Addressing his country on Sunday evening US time, United States President Barack Obama confirmed that top terrorist and al-Qaida chief Osama bin Laden is dead. The US is in possession of his body and bin Laden has been positively identified through DNA analysis.
Crowds gathered in front of the White House singing the national anthem as the news came out. Bin Laden was responsible for the mass terrorist attacks on New York and Washington, DC that resulted in the deaths of nearly 3,000 people at the World Trade Center, the Pentagon in the capital and in a plane crash in Pennsylvania.
"Justice has been done," President Obama said. "Today, at my direction, the United States launched a targeted operation" against bin Laden in a compound in Abbottabad, Pakistan. Beginning last August, the president said, the US obtained a possible lead to Osama bin Laden. "Finally, last week, I determined that we had enough intelligence to take action, and authorized an operation to get Osama bin Laden and bring him to justice," he said, adding that the operation had been carried out together with Pakistan and that he had informed the Pakistani president about the situation.
CNN is reporting that the operation had been carried out by the Navy Seals, who had practiced the mission several times.
The Pakistani Inter-Services Intelligence (ISI) also confirmed bin Laden's death to SPIEGEL ONLINE. An ISI source said the world's most sought-after terrorist had been located and killed in a "highly secret action coordinated between Pakistani and US forces."
According to information obtained by SPIEGEL ONLINE, the operation began at 1:30 a.m. on Sunday morning when three US Apache helicopters attacked the complex. Bin Laden's people allegedly fought back to defend themselves and, according to eyewitnesses, one helicopter had to make an emergency landing. The ensuing firefight, according to the witnesses, lasted until 4 a.m. Several people, including women, were arrested, some of whom had been injured in the firefight and were then taken to the military hospital in Abbottabad.
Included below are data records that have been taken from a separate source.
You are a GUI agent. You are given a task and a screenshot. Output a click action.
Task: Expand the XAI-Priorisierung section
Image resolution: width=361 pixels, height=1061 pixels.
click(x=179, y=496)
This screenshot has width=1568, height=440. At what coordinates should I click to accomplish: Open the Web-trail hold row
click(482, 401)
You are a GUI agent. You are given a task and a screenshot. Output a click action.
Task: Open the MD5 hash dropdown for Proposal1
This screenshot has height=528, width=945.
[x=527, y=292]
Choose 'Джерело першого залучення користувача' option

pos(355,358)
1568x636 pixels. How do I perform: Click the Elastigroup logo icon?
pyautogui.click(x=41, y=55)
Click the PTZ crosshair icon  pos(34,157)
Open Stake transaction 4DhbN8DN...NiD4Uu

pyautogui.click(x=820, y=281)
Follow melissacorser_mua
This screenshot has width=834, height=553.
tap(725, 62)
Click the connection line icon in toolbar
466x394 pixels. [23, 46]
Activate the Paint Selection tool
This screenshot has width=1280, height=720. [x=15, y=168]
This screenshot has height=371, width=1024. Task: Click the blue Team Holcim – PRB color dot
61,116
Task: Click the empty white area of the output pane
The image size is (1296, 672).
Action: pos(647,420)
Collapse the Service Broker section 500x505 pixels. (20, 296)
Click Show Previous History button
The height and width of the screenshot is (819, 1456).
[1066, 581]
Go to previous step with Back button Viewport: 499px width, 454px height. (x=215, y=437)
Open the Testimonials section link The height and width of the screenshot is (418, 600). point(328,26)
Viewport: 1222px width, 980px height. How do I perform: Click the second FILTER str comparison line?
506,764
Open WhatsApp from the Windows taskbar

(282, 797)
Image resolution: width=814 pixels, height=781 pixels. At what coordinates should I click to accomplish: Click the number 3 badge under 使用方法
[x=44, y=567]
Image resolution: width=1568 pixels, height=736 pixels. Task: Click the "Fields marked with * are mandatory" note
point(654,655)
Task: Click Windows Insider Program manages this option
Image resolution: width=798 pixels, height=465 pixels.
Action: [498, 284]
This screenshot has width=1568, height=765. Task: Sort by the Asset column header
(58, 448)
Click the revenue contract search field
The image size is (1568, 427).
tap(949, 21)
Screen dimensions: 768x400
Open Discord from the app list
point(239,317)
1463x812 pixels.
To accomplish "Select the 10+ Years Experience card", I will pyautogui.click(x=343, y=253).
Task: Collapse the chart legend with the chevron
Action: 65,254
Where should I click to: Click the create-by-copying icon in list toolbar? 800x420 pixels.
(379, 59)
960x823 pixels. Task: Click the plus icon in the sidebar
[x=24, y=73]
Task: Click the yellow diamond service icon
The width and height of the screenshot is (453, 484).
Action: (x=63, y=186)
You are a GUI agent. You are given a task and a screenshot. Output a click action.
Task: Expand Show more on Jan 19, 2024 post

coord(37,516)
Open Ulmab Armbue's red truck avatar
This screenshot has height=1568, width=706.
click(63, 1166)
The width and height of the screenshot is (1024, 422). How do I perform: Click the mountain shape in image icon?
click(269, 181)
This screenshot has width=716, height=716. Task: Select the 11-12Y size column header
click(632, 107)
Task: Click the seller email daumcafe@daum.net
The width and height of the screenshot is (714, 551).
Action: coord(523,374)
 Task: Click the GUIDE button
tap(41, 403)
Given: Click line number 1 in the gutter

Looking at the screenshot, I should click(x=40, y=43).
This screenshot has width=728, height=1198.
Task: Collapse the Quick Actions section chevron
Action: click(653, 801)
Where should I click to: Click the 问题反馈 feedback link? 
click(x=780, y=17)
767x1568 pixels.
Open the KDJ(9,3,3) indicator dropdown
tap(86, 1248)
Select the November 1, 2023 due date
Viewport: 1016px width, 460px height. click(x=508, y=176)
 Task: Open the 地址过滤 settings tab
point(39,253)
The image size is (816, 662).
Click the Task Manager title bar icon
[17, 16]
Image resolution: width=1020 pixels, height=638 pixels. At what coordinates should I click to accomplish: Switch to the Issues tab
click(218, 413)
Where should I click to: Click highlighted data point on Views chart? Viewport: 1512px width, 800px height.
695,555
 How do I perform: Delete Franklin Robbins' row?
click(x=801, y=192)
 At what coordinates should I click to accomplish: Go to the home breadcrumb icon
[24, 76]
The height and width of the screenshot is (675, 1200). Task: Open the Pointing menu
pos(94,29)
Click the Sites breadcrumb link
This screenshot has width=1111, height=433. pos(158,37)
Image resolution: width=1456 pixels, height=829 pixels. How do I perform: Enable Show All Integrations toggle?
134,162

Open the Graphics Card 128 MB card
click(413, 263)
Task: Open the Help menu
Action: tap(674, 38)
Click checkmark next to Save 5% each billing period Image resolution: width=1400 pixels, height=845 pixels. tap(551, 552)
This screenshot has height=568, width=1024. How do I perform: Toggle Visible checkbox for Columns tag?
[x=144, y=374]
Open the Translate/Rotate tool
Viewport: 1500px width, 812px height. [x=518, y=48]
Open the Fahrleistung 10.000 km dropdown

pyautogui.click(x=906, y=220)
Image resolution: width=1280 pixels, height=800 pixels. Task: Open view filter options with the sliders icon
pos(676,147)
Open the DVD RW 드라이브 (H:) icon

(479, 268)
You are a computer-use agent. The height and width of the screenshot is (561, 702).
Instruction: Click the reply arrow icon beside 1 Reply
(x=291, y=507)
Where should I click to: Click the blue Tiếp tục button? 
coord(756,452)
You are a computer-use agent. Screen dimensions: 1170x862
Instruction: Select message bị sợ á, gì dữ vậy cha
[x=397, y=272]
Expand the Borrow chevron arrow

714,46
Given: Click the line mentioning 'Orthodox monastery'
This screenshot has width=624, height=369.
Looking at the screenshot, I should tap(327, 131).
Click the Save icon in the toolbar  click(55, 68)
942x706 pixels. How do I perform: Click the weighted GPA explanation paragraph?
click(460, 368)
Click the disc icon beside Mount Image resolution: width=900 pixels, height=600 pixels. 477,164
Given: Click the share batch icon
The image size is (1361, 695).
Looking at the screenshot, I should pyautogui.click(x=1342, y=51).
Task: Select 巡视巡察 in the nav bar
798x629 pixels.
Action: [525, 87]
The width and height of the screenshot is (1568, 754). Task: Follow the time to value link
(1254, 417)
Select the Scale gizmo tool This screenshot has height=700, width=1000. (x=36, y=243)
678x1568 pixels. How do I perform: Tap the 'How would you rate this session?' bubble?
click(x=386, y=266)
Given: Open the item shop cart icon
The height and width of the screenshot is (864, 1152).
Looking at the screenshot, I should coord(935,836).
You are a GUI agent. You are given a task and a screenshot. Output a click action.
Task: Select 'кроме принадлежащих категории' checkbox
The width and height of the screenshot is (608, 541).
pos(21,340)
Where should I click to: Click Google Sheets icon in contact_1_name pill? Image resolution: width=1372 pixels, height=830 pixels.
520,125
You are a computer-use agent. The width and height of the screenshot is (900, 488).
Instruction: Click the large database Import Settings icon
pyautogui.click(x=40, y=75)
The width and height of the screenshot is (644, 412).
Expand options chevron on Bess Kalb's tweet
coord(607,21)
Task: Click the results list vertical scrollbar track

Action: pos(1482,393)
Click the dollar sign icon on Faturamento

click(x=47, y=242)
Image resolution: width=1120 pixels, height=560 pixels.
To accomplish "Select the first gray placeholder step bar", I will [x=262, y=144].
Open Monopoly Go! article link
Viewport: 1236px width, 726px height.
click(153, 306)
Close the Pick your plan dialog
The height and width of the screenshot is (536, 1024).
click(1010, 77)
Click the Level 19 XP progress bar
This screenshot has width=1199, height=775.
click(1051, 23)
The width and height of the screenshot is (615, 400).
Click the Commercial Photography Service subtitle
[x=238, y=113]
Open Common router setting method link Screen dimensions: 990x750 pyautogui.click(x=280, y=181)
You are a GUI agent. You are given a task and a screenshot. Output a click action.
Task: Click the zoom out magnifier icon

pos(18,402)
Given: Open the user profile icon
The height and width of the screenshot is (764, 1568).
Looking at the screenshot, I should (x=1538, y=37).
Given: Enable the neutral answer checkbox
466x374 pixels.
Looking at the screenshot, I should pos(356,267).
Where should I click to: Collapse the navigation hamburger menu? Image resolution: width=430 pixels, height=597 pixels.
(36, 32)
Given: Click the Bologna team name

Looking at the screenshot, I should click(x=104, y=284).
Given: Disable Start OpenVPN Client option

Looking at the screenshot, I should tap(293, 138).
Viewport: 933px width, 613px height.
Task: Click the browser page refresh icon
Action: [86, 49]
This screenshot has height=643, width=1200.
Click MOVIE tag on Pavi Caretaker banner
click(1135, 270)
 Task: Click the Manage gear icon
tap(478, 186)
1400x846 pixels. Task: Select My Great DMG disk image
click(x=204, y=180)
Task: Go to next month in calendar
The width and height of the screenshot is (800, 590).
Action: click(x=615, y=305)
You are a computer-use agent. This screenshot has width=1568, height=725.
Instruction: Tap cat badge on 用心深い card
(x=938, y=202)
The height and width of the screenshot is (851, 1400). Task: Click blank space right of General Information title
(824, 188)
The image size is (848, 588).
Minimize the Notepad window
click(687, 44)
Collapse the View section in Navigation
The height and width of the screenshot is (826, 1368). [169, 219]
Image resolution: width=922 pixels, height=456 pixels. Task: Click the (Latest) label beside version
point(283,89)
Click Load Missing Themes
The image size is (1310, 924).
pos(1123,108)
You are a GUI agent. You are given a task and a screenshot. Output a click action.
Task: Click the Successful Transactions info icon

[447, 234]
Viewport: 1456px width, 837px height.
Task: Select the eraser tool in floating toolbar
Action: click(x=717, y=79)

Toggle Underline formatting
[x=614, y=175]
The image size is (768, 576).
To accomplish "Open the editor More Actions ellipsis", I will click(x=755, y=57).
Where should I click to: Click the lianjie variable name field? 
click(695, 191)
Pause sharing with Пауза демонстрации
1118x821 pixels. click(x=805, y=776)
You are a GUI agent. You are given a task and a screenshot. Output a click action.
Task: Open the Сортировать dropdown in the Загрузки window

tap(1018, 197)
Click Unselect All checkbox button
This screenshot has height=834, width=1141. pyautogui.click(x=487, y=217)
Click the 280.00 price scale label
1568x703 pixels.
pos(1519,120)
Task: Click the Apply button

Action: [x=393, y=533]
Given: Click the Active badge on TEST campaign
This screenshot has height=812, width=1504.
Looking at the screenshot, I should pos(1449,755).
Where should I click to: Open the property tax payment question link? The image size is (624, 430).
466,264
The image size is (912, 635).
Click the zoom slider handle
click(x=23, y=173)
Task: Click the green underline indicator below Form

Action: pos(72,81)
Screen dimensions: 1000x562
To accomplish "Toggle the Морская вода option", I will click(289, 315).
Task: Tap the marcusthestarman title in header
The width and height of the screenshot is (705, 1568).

A high-ranking Taliban commander told SPIEGEL ONLINE one week ago there were indications that bin Laden was "in northern Pakistan, near the capital." On Sunday evening, President Obama said that bin Laden had been staying in the city of Abbottabad, around 60 kilometers north of Islamabad. Until his death, the Pakistani government had officially denied that bin Laden and other high-ranking terrorists, including his deputy, Ayman al-Zawahiri, or Afghan Taliban chief Mullah Omar had been residing on Pakistani soil.
'We Must Remain Vigilant'
Despite bin Laden's death, US President Obama said the dangers posed by al-Qaida had not disappeared. "For two decades, bin Laden has been al-Qaida's leader and symbol," he said. "The death of bin Laden marks the most significant achievement to date in our nation's effort to defeat al-Qaida. But his death does not mark the end of our effort. We must remain vigilant at home and abroad."
In a statement released on Monday, former US President Bill Clinton said: "This is a profoundly important moment not just for the families of those who lost their lives on 9/11 and in al-Qaida's other attacks but for people all over the world who want to build a common future of peace, freedom and cooperation for our children. I congratulate the president, the National Security team and the members of our armed forces on bringing Osama bin Laden to justice after more than a decade of murderous al-Qaida attacks."
Ex-President George W. Bush, who launched the war on terror against bin Laden in Afghanistan in 2001, also expressed relief at the top terrorist's death. Bush said Obama had telephoned to tell him that US forces had killed bin Laden. "This momentous achievement marks a victory for America, for people who seek peace around the world, and for all those who lost loved ones on Sept. 11, 2001," Bush said. "The fight against terror goes on, but tonight America has sent an unmistakable message: No matter how long it takes, justice will be done."